> _To be done_
Copy out every item below word for word, leaving each line unchanged.

> _Excerpted data_
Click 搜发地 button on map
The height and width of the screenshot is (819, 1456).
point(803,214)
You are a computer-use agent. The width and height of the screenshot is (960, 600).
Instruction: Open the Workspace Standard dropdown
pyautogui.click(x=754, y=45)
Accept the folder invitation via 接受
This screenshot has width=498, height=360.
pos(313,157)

> _Finished exercise_
Click 搜发地 button on map
The height and width of the screenshot is (819, 1456).
point(803,214)
You are a computer-use agent. The width and height of the screenshot is (960, 600).
Instruction: Open the Workspace Standard dropdown
pyautogui.click(x=754, y=45)
Accept the folder invitation via 接受
This screenshot has width=498, height=360.
pos(313,157)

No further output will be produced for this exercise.